====== READING PASSAGE ======
Sylvia Lasalandra is youthful, attractive, energetic, a skilled professional and a happy wife and mother. Seven years ago no one would have described her this way.

On Aug. 10, 2000, Lasalandra delivered a beautiful baby girl, Melina, but she did not want to hold her, feed her or change her, and she’d even spoken to a nurse at the hospital about adoption. At home Lasalandra sobbed uncontrollably for days, dumbfounded by why she had no feelings for her new child and why she felt like such a monster mother.

If she had gotten medical help for her malady that first month of her child’s life, she might have learned that she was among the 10 to 15 percent of women who experience postpartum depression (see main story), a mood disorder that devastates tens of thousands of new moms at a time when they are expected to be their happiest.
====== DATA ======
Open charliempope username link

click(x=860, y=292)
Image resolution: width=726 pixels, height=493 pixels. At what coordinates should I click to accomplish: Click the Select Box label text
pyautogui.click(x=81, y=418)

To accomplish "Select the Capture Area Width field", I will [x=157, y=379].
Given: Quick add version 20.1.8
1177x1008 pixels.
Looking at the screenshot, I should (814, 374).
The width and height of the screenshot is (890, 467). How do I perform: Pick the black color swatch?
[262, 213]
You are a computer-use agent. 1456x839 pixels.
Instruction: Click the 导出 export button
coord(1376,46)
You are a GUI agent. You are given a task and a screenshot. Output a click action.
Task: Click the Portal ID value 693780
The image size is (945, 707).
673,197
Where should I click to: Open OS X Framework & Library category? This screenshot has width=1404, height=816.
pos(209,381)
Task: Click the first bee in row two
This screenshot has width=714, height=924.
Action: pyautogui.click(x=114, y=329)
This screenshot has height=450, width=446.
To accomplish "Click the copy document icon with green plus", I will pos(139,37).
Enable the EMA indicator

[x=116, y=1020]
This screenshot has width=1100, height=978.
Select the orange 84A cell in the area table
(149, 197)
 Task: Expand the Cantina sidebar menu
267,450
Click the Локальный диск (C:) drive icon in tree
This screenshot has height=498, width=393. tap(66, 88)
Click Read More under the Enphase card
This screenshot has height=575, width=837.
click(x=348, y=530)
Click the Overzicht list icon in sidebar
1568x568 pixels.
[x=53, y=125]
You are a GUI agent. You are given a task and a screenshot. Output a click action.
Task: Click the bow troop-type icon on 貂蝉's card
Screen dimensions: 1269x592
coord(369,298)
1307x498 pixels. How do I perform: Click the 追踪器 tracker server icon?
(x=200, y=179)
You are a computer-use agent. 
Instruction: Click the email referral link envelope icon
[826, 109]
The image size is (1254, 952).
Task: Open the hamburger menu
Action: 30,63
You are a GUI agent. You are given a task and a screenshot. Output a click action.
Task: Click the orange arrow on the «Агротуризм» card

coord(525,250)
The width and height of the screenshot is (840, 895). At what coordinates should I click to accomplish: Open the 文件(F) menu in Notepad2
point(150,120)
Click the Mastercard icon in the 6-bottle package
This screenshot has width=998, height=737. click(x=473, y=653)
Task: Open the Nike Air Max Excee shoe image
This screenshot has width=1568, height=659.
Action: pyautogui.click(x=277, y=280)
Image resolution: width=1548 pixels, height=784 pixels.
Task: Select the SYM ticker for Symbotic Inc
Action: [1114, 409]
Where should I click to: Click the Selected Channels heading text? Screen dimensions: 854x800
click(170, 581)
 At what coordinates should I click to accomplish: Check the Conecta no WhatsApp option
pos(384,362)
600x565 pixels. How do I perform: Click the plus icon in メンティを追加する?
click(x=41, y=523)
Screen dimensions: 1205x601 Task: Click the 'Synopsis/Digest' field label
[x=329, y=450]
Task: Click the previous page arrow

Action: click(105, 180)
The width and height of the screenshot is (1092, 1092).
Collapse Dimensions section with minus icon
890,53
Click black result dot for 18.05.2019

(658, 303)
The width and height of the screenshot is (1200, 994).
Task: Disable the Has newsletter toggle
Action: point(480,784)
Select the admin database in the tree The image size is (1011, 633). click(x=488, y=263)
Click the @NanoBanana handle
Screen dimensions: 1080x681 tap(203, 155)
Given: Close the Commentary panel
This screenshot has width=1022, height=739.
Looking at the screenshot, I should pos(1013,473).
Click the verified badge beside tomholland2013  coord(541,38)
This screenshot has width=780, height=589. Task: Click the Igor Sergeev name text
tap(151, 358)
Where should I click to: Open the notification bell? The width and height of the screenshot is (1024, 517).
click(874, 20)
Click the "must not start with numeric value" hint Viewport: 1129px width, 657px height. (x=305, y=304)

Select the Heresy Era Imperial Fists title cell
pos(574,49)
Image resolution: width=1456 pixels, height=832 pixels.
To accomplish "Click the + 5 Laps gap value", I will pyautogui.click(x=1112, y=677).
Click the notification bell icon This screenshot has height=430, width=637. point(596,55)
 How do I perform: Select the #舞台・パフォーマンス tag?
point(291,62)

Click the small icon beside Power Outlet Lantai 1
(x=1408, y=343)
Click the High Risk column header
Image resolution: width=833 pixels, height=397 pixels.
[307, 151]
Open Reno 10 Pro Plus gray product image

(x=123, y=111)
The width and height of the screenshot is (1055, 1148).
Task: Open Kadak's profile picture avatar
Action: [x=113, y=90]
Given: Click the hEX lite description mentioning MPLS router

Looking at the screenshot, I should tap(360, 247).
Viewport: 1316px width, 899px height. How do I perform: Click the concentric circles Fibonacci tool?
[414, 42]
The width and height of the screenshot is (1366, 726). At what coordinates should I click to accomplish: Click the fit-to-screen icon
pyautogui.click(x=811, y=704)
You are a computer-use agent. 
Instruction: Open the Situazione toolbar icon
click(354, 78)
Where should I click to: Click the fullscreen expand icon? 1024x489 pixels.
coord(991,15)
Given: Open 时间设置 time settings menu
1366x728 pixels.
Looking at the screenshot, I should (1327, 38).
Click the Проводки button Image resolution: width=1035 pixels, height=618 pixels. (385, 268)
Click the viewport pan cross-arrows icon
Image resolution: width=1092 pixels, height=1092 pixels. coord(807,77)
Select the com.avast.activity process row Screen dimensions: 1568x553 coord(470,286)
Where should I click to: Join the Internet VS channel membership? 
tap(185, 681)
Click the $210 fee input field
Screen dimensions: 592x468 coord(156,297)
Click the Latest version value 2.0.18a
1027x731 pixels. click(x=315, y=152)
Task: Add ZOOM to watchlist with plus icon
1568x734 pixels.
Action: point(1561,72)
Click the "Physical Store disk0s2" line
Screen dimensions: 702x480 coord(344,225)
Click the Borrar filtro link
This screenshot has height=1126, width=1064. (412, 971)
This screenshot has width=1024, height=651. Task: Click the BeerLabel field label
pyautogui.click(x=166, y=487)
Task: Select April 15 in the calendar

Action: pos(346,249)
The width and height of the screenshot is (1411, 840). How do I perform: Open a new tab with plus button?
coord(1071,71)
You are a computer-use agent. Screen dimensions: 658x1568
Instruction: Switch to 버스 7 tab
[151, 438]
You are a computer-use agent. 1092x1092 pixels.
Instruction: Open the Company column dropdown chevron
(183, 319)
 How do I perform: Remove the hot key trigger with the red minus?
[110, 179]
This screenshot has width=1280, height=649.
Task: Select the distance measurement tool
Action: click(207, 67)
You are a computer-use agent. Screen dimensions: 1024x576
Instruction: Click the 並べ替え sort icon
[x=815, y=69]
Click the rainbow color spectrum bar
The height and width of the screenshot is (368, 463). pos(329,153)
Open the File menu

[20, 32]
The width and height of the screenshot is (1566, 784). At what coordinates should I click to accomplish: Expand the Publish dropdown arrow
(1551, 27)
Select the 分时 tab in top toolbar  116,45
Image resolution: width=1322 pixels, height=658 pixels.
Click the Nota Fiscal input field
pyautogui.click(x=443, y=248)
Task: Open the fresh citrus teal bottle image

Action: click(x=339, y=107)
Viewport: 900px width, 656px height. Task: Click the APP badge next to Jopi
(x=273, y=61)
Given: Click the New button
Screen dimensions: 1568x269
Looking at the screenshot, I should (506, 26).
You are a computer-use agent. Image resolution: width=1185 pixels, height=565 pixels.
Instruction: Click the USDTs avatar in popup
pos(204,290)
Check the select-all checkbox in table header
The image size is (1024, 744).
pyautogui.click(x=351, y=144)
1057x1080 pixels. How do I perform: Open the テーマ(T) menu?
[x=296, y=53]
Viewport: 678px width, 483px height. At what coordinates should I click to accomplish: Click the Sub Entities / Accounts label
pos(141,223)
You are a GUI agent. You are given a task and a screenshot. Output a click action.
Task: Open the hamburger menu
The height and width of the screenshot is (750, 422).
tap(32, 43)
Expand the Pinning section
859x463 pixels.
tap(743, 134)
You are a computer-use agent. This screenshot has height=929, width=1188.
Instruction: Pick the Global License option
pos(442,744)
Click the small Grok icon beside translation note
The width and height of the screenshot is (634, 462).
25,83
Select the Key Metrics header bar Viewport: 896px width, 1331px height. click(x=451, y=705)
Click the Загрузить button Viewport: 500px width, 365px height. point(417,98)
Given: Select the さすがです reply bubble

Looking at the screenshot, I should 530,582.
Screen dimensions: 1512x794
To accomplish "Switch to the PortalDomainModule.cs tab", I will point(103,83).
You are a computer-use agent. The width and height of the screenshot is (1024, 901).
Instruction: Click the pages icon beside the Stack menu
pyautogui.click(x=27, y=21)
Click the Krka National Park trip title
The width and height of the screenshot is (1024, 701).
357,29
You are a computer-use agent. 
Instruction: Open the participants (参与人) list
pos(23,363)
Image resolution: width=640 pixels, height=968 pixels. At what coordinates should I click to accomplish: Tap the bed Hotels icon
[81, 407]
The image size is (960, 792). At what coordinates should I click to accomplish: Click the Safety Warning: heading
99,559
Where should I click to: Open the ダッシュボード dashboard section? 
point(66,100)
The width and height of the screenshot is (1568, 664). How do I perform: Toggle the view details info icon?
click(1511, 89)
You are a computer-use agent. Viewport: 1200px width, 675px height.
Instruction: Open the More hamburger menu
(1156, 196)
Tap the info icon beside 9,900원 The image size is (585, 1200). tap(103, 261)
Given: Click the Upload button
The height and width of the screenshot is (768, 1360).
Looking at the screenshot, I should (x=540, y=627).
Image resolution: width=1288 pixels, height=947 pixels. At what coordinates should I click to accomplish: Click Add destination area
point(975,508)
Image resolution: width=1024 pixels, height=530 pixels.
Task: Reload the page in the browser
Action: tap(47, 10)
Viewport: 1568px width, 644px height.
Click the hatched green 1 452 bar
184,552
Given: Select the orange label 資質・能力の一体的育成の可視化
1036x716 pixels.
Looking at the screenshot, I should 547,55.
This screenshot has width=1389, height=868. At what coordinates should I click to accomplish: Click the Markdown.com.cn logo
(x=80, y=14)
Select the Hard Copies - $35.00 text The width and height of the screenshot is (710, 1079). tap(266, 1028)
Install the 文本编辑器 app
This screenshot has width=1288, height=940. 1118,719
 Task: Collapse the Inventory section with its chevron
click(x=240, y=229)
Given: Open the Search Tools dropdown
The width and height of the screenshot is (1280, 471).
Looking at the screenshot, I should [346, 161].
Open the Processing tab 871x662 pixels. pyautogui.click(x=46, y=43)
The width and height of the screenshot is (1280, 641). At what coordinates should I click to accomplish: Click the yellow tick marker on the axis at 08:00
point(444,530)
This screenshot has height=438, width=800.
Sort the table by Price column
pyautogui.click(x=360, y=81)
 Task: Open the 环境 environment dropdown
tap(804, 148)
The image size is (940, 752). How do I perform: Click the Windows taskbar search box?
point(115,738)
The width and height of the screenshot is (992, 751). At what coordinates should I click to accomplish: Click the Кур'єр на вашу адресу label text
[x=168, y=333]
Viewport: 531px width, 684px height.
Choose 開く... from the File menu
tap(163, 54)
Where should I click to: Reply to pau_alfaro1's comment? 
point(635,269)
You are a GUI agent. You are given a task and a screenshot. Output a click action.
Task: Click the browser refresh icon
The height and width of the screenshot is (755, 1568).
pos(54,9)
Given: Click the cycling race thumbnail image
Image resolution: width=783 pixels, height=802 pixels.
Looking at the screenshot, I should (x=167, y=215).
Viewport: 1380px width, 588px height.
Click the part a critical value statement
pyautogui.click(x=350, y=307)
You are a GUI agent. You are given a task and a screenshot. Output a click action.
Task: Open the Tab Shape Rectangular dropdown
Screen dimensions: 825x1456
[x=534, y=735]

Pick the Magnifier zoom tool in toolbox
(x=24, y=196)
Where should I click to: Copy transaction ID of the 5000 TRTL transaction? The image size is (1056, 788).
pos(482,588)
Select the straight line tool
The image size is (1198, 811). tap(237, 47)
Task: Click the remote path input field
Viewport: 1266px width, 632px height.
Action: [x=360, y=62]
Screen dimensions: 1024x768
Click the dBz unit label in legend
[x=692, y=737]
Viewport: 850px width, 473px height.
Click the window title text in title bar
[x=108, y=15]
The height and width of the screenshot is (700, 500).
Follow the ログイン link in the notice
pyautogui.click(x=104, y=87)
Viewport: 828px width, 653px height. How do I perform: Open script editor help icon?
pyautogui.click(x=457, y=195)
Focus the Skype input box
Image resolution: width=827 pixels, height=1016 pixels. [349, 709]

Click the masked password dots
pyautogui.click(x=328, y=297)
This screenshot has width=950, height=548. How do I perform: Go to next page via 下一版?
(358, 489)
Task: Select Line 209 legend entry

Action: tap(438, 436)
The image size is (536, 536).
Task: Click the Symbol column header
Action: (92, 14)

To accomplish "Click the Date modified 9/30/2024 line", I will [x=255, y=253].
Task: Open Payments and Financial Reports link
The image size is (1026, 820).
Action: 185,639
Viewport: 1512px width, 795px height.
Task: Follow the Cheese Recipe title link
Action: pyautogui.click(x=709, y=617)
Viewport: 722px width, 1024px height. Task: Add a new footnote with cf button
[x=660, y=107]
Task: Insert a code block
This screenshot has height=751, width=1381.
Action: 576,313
======
PROMPT
For each statement, say yes or no on whether it agrees with the postpartum depression passage, and quote the words that settle it. 1. Lasalandra's daughter was born on Aug. 10, 2000. 2. Lasalandra spoke with a doctor at the hospital about adoption. 3. Postpartum depression affects 10 to 15 percent of women. This material comes from a separate source.

RESPONSE BELOW
1. Yes: "On Aug. 10, 2000, Lasalandra delivered a beautiful baby girl, Melina"
2. No: "she’d even spoken to a nurse at the hospital about adoption"
3. Yes: "the 10 to 15 percent of women who experience postpartum depression"